The Boston Post stated as a fact that Superintendent of Police Michael H. Crowley is "an admirer of Gandhi."
Nevertheless Superintendent Crowley said, commenting on Mayor Curley's royal promise, "We shall insist that Gandhi be suitably clothed. We can't let any man appear in the streets of Boston in very much less than a one-piece bathing suit."
Plainly the Superintendent's cautious utterance was inspired by Mr. Gandhi's statement that he would not wear trousers while calling on King George and Queen Mary (TIME, April 13). But the scandal of what correspondents called "Gandhi's gossamer loin cloth" had assumed such world proportions last week that sensible St.
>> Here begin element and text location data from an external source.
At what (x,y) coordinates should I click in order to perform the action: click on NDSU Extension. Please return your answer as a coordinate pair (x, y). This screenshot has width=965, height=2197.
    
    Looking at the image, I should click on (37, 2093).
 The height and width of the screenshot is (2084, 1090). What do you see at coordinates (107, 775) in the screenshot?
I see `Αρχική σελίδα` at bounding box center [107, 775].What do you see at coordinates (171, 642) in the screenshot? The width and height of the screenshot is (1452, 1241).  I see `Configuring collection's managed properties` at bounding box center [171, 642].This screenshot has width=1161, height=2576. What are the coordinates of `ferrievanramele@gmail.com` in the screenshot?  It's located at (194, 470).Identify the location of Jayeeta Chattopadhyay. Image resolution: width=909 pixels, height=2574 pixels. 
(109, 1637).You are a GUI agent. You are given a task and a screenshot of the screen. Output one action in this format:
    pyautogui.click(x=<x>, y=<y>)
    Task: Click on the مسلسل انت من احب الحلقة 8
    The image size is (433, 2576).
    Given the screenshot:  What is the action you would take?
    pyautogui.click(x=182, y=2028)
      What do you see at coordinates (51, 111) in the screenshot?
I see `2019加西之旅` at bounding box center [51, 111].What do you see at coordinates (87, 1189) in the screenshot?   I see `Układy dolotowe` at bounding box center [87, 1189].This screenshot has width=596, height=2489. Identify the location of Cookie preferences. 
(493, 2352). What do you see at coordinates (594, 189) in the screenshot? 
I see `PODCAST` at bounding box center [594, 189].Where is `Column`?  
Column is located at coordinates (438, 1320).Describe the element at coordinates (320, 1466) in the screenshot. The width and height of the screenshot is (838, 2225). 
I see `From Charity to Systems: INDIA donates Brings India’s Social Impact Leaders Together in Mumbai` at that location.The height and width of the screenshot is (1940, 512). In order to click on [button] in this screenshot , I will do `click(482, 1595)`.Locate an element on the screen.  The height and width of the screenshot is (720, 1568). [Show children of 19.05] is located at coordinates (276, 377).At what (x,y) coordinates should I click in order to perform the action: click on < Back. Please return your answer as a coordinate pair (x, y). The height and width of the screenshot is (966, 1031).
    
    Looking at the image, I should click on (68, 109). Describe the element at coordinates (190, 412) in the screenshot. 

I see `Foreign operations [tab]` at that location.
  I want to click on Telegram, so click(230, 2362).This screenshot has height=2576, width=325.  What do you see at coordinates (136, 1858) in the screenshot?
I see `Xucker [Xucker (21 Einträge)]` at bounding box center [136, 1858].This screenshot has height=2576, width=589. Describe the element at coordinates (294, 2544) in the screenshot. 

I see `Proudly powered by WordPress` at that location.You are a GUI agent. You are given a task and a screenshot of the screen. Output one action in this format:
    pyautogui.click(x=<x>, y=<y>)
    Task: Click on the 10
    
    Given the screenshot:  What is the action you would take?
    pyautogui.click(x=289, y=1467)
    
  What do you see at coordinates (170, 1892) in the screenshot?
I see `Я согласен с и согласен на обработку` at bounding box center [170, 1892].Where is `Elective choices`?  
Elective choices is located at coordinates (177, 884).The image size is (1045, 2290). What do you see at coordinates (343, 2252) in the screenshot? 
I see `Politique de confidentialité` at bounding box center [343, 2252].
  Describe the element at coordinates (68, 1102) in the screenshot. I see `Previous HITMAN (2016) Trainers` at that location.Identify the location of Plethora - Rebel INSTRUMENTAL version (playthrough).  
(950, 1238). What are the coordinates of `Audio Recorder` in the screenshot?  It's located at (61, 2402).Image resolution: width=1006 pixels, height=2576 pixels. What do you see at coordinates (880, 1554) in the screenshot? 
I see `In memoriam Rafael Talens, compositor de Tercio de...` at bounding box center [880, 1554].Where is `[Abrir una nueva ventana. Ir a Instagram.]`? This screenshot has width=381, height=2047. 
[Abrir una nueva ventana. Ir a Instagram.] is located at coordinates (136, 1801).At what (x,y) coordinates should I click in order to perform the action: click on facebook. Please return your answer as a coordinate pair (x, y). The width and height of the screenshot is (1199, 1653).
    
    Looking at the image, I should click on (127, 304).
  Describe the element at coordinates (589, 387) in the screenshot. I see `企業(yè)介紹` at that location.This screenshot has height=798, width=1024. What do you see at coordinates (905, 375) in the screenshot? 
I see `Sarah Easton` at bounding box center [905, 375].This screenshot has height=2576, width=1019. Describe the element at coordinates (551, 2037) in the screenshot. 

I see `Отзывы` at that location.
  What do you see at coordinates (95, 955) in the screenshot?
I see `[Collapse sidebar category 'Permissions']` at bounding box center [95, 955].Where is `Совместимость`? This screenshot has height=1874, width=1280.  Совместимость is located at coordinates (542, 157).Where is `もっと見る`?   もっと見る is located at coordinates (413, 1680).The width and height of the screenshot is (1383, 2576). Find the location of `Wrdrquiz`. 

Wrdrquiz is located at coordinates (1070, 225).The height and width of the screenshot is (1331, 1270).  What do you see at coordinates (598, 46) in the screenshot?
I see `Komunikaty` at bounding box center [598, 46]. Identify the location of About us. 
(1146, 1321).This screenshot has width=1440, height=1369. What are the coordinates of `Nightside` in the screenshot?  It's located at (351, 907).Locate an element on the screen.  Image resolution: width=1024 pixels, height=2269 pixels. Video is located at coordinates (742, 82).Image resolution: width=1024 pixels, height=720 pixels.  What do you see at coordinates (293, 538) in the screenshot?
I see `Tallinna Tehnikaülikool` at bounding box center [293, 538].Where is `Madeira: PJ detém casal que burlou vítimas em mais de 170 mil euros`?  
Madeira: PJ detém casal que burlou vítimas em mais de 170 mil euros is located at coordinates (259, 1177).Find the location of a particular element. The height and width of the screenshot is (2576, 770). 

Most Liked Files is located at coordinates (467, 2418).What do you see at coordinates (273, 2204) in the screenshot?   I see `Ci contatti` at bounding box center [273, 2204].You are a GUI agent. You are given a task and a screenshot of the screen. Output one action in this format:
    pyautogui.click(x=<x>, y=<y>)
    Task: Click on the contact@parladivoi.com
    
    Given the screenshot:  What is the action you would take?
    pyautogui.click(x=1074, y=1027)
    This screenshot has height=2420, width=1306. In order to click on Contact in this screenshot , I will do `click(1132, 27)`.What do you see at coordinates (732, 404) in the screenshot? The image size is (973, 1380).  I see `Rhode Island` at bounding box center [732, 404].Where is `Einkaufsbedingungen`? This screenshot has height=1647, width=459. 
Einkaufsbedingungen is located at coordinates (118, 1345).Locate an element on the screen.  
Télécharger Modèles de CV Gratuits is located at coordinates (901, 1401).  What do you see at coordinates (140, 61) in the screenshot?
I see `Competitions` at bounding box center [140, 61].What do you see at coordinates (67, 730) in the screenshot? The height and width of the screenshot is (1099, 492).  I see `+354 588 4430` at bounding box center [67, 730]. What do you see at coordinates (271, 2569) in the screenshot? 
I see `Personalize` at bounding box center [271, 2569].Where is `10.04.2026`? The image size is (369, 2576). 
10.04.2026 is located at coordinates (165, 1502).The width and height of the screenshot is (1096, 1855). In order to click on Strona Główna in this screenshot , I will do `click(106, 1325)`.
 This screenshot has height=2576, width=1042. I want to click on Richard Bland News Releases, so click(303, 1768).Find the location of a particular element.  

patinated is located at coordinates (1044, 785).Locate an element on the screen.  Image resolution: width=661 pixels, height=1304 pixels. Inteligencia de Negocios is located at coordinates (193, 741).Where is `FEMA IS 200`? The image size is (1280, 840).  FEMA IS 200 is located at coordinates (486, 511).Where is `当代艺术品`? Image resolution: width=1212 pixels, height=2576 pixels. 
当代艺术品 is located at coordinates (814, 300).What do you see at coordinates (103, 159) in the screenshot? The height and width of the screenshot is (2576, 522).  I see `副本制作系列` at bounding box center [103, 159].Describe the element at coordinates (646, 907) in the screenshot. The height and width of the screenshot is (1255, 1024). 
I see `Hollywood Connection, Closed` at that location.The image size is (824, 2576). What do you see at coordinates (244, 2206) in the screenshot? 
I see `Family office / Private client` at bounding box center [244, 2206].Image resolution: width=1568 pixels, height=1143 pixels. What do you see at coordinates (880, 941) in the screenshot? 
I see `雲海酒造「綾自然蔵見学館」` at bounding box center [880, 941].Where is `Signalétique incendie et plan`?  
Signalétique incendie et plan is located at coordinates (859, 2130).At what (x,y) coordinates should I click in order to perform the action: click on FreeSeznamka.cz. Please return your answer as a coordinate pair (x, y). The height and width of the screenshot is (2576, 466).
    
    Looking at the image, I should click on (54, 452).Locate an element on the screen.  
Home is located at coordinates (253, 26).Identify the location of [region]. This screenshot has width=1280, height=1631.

Gandhi made an amplifying statement on the matter.
"If the weather in London is sufficiently cool," he observed, "I shall wear ordinary European trousers."
That St. Gandhi will visit the U. S. was still uncertain last week, Boston's confident Mayor notwithstanding. More important than trouser-talk was Mr. Gandhi's abrupt decision to constitute himself the sole delegate of his Indian National Congress at the Second Indian Round Table Conference in London. With breath-taking simplicity he explained, "This arrangement will cost less."
If Lone Delegate Gandhi persists in this purpose he plans, however, to take a small retinue of about ten assistants, including Miss Madeline Slade, daughter of a British Admiral, who cares for him, prepares his food. Mrs. Gandhi, according to reports last week, will as usual not accompany Mr. Gandhi and Miss Slade.
In Manhattan reports from India that "Gandhi has been offered a million dollars to lecture in America" were scoffed at by Manager James B. Pond of Pond's Lecture Bureau.
"Admiral Byrd has been lecturing twice a day and breaking all records," said Mr. Pond portentously, "but he would have to lecture for years and years to make a million dollars. That's a lot of money."
Eager to see how St. Gandhi would look in trousers, etc., International News Photos last week placed his head on the well-draped form of one Tod Marshall, male model at the convention of the National Association of Merchant Tailors of America in Pittsburgh, Pa. last January, retouched his hand to brown scrawniness.